Answer： $(- \infty, 7) \cup [9, \infty) $ Explain This is a question about solving compound inequalities that use "or" and then writing the answer in interval notation. . The solving step is: First, I need to solve each part of the compound inequality separately, just like solving two different small problems. **Part 1: `k - 11 < -4`** My goal is to get 'k' all by itself. So, I need to get rid of the '-11'. I can do this by adding 11 to both sides of the inequality. `k - 11 + 11 < -4 + 11` When I do that, the -11 and +11 on the left cancel each other out, and on the right, -4 + 11 becomes 7. So, I get: `k < 7` This means 'k' can be any number that is smaller than 7. **Part 2: `-2/9 k <= -2`** Again, I want to get 'k' by itself. This one has a fraction!
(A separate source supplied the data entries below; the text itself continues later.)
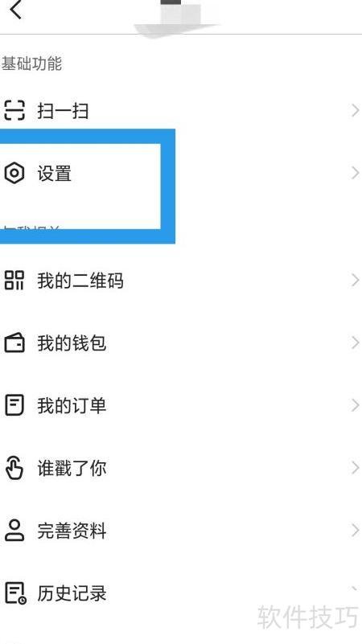Tap the hexagon settings icon
The image size is (362, 644).
click(14, 173)
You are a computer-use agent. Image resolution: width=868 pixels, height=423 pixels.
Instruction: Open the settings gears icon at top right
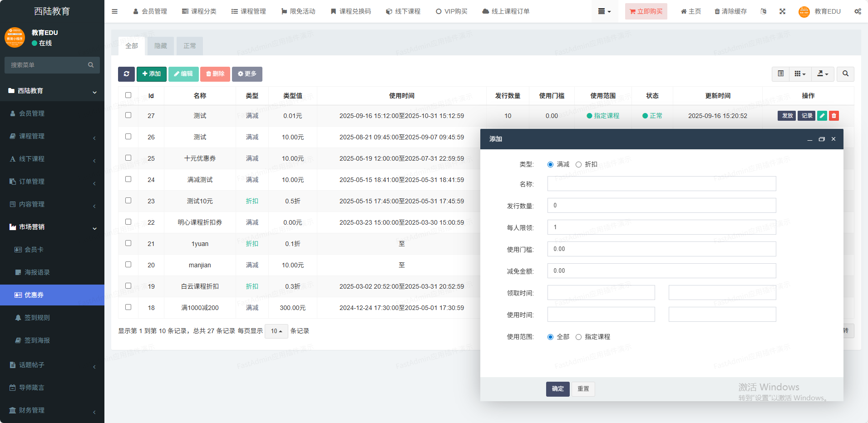tap(858, 11)
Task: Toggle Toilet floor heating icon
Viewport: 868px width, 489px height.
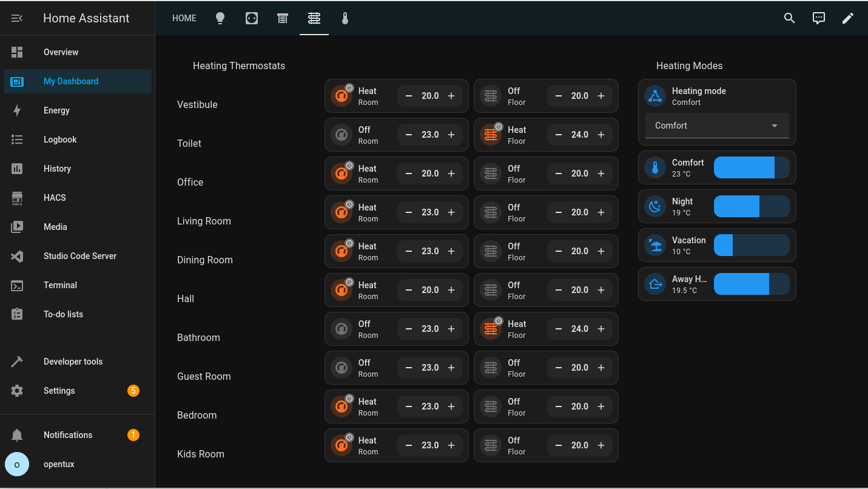Action: click(x=491, y=135)
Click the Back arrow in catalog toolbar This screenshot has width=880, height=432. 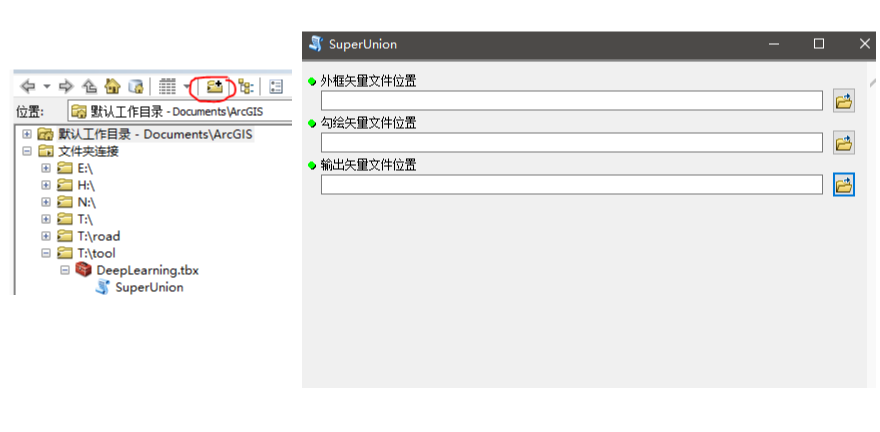coord(28,87)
First, to get rid of the '/9' part, I can multiply both sides by 9. `-2/9 k * 9 <= -2 * 9` This simplifies to: `-2k <= -18` Now, I have '-2k' and I want just 'k'. So, I need to divide both sides by -2. Here's a super important rule to remember: when you multiply or divide an inequality by a negative number, you *must* flip the inequality sign around! `k >= -18 / -2` -18 divided by -2 is 9. And because I divided by a negative number, I flipped the '<=' sign to become '>='. So, I get: `k >= 9` This means 'k' can be any number that is 9 or bigger than 9. **Combining the solutions with "or":** The original problem said "or", which means the answer includes any number that satisfies *either* of the conditions I found: `k < 7` OR `k >= 9`. **Graphing the solution (in my head!):** * If I were to draw this on a number line, for `k < 7`, I'd put an open circle at 7 (because 7 isn't included) and draw an arrow going to the left, towards all the smaller numbers. * For `k >= 9`, I'd put a closed circle at 9 (because 9 *is* included) and draw an arrow going to the right, towards all the bigger numbers. These two shaded parts would be separate on the number line. **Writing in interval notation:** * For `k < 7`, this goes from negative infinity up to 7, but not including 7. So, I write `(-infinity, 7)`. Parentheses mean the end numbers aren't included. * For `k >= 9`, this starts at 9 (including 9) and goes up to positive infinity. So, I write `[9, infinity)`. A square bracket means the number is included. Since it's "or", I combine these two parts using a special symbol called the "union" symbol, which looks like a 'U'. So, the final answer in interval notation is `(-infinity, 7) U [9, infinity)`.